• [GIVEN TASK]:
Copy the records below word for word, from the start of the records through the line with "Action: coord(72,225)".

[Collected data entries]
• • • • •
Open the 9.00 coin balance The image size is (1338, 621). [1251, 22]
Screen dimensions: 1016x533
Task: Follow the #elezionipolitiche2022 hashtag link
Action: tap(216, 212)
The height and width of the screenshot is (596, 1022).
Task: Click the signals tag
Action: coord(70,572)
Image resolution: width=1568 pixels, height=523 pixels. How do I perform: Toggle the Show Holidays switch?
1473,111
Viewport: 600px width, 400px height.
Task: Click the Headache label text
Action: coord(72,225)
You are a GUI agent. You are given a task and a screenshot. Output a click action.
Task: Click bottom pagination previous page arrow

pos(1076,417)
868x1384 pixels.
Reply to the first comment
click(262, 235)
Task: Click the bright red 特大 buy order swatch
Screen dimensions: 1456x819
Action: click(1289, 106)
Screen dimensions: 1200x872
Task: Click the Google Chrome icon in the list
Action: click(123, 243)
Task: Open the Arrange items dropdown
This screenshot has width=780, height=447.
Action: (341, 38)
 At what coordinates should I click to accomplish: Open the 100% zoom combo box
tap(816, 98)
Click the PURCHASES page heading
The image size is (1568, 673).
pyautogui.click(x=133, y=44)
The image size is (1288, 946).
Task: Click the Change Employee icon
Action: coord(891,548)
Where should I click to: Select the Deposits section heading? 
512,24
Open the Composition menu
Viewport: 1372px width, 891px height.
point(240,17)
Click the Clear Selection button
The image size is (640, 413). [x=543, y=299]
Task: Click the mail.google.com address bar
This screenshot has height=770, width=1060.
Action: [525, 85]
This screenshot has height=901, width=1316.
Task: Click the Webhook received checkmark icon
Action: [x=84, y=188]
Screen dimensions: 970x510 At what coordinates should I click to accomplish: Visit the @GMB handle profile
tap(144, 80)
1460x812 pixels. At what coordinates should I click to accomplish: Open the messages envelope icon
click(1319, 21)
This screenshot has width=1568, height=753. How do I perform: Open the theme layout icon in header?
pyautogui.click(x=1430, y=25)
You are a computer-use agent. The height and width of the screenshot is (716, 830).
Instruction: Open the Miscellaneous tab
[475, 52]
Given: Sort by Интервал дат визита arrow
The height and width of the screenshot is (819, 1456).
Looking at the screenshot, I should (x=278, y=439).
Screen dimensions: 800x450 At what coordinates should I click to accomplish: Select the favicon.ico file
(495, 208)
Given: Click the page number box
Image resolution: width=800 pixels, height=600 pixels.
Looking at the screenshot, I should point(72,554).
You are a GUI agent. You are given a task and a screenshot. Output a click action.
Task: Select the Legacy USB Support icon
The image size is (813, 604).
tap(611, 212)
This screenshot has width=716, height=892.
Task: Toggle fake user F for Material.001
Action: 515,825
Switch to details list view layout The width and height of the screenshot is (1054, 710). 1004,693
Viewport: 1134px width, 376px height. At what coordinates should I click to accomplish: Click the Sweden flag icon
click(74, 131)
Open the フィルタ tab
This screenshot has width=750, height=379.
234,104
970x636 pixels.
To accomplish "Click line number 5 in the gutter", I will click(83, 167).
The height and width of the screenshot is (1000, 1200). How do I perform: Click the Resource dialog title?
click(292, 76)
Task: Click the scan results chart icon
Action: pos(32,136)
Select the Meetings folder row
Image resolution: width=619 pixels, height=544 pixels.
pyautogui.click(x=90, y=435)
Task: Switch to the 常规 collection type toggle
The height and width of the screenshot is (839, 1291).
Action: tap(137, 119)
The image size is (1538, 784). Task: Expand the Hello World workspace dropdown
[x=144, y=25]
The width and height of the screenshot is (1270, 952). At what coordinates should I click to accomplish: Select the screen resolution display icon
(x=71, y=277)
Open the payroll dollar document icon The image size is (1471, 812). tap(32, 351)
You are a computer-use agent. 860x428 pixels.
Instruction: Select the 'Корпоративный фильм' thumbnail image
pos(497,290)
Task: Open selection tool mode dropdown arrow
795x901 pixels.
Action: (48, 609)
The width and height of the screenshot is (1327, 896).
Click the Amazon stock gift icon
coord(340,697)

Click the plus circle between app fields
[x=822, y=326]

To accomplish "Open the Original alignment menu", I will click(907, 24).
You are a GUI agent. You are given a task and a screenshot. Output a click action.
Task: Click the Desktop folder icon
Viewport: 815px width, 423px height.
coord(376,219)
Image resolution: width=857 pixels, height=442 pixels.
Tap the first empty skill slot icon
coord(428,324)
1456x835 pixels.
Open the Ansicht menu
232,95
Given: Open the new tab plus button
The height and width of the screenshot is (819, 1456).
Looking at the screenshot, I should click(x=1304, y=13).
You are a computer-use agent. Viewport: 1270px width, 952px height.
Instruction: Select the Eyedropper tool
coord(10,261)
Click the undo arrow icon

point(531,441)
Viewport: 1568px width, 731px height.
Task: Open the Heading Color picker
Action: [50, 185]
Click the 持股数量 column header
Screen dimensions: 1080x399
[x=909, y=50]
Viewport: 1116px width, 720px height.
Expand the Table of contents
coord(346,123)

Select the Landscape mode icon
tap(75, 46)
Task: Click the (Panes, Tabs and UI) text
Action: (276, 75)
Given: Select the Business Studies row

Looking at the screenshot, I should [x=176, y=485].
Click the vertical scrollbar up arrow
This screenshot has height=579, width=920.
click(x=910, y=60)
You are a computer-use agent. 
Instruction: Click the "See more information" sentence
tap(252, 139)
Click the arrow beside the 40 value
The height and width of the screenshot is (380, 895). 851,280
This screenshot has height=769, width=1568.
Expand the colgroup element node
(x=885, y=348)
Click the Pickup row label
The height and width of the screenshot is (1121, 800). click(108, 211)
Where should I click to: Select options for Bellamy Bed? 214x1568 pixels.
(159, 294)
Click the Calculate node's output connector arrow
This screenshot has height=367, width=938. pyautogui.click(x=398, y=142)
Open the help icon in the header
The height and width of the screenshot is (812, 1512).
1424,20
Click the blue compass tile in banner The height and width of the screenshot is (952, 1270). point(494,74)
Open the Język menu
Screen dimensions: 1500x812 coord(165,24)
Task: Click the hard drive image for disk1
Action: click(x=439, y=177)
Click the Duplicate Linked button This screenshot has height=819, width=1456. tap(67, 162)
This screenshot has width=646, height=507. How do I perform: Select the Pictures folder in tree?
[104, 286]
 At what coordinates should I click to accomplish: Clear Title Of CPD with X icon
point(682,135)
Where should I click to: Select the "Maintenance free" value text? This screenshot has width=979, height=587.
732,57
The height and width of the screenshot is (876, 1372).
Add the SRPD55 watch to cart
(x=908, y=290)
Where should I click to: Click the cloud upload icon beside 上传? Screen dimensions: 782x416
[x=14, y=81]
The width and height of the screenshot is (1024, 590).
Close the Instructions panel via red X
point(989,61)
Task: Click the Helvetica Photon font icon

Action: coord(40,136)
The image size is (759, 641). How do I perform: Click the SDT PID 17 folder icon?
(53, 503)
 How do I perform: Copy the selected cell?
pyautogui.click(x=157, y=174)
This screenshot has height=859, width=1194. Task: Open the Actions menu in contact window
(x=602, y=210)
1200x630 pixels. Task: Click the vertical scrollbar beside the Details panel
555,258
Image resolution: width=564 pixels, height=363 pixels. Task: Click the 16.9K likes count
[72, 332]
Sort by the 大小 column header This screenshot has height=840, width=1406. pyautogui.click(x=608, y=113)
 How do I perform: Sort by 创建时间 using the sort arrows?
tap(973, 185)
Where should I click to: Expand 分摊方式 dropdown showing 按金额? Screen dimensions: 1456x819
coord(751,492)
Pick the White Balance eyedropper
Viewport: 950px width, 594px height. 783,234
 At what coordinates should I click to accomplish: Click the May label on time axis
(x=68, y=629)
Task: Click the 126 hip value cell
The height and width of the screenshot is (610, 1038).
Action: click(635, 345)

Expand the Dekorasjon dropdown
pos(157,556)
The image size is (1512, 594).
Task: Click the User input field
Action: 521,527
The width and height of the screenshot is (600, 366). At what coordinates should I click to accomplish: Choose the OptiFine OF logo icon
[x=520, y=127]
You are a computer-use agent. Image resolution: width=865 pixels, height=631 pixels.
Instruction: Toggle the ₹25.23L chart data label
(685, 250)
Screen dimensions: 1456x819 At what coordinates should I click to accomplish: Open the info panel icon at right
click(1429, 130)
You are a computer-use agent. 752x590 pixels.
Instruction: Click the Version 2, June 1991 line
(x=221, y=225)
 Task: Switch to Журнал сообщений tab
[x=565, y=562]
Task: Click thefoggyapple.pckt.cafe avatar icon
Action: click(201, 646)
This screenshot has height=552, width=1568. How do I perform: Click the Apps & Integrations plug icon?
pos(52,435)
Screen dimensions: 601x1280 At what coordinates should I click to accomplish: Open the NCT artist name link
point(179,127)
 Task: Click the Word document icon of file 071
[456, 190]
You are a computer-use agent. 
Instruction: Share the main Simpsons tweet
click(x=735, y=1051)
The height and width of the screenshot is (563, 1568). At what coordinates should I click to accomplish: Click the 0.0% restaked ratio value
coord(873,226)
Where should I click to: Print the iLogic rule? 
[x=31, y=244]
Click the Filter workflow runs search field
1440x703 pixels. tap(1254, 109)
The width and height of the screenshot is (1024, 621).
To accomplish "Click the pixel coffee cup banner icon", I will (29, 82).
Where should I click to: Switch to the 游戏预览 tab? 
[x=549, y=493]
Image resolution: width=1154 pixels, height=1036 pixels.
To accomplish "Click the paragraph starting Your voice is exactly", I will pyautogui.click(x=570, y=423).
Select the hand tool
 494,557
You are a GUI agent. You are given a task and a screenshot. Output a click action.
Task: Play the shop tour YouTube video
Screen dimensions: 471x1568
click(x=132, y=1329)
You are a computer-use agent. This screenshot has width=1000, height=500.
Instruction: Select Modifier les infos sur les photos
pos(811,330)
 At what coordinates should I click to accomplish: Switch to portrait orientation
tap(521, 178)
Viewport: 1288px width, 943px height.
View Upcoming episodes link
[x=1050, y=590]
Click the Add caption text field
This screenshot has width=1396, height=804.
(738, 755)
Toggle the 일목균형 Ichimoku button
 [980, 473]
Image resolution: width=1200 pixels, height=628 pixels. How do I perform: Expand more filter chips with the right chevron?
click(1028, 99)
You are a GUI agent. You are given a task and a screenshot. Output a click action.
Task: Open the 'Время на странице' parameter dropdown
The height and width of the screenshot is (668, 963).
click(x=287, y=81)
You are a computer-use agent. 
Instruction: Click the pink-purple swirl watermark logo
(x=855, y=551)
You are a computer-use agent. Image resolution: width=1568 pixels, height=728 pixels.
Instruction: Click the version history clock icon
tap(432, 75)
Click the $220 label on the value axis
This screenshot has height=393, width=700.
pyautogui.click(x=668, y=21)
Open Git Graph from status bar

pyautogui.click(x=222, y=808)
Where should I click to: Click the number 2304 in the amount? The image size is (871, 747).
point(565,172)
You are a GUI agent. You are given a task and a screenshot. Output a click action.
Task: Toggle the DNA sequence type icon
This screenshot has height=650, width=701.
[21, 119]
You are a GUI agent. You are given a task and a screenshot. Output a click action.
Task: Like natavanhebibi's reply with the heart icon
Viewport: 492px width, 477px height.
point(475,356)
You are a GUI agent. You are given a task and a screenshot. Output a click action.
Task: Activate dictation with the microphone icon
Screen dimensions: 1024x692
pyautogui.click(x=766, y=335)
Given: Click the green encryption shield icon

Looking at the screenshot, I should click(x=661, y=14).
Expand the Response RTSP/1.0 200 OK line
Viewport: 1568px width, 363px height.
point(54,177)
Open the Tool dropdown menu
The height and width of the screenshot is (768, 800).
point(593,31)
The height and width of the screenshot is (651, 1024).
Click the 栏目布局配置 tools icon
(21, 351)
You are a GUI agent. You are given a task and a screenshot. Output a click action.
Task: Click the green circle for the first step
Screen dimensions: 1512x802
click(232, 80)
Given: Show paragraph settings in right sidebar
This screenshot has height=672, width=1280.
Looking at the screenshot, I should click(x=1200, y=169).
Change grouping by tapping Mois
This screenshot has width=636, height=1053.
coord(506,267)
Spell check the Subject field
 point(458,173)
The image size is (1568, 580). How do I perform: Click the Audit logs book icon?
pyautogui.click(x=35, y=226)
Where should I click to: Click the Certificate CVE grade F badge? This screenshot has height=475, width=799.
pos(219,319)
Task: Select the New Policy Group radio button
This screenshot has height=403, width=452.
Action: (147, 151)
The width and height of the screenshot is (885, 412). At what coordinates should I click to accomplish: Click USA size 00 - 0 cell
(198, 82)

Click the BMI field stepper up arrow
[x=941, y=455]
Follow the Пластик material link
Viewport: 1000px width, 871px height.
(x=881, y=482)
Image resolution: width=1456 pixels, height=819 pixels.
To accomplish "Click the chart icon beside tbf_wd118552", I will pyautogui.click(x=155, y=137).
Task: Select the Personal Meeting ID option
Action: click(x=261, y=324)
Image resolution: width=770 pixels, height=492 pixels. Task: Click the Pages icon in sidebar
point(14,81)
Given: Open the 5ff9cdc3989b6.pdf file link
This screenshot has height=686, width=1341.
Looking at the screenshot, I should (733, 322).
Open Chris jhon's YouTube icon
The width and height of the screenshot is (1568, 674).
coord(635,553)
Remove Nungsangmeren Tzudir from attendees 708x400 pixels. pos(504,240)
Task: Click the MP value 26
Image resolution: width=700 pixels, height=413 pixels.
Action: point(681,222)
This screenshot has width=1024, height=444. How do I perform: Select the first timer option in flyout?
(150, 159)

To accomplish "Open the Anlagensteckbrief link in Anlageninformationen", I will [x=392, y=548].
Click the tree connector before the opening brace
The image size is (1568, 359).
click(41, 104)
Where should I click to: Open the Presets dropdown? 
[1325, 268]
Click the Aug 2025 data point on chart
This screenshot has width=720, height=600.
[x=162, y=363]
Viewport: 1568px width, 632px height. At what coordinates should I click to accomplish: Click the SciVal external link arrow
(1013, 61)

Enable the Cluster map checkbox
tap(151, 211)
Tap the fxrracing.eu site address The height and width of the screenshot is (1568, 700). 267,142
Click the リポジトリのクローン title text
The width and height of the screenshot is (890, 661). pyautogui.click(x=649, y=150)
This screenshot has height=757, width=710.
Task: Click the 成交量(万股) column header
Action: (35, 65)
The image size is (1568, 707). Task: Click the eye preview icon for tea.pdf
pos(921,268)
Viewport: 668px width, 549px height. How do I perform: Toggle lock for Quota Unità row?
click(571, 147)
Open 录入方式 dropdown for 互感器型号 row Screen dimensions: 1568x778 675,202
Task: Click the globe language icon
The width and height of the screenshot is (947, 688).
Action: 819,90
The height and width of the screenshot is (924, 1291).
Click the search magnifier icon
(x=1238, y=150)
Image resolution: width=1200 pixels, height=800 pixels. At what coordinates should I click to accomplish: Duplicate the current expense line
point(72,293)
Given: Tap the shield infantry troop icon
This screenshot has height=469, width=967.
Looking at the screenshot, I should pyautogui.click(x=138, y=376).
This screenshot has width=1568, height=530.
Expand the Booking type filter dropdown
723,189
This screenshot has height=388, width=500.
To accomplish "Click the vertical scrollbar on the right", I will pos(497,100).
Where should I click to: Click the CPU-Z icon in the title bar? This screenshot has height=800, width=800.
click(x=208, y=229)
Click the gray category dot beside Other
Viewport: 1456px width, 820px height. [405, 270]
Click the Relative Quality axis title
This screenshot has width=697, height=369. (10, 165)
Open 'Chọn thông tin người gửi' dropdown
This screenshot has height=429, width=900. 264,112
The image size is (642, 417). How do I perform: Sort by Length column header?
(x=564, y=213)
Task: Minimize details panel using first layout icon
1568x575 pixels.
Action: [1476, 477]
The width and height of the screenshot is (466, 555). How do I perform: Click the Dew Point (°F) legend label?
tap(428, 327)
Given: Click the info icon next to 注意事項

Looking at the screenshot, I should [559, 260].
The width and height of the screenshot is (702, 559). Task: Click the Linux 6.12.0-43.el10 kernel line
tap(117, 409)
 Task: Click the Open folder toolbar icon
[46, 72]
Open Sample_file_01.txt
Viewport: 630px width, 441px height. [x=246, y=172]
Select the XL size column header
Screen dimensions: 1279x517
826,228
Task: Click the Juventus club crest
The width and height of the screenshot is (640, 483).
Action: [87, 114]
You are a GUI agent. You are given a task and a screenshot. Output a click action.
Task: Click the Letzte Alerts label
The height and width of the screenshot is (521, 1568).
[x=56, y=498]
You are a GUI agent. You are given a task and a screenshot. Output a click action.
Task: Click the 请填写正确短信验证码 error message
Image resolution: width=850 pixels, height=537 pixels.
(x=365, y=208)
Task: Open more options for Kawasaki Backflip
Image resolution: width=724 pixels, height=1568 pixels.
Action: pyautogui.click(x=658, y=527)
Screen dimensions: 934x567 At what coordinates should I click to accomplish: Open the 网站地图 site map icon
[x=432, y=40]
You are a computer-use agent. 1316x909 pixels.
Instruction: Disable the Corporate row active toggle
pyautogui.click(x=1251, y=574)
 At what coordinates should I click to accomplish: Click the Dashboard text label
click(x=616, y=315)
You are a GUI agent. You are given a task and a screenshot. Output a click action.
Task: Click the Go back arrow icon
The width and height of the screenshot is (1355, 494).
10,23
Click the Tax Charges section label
• • • • •
• [FULL ANSWER]:
Open the 9.00 coin balance The image size is (1338, 621). [1251, 22]
Screen dimensions: 1016x533
Task: Follow the #elezionipolitiche2022 hashtag link
Action: tap(216, 212)
The height and width of the screenshot is (596, 1022).
Task: Click the signals tag
Action: coord(70,572)
Image resolution: width=1568 pixels, height=523 pixels. How do I perform: Toggle the Show Holidays switch?
1473,111
Viewport: 600px width, 400px height.
Task: Click the Headache label text
Action: coord(72,225)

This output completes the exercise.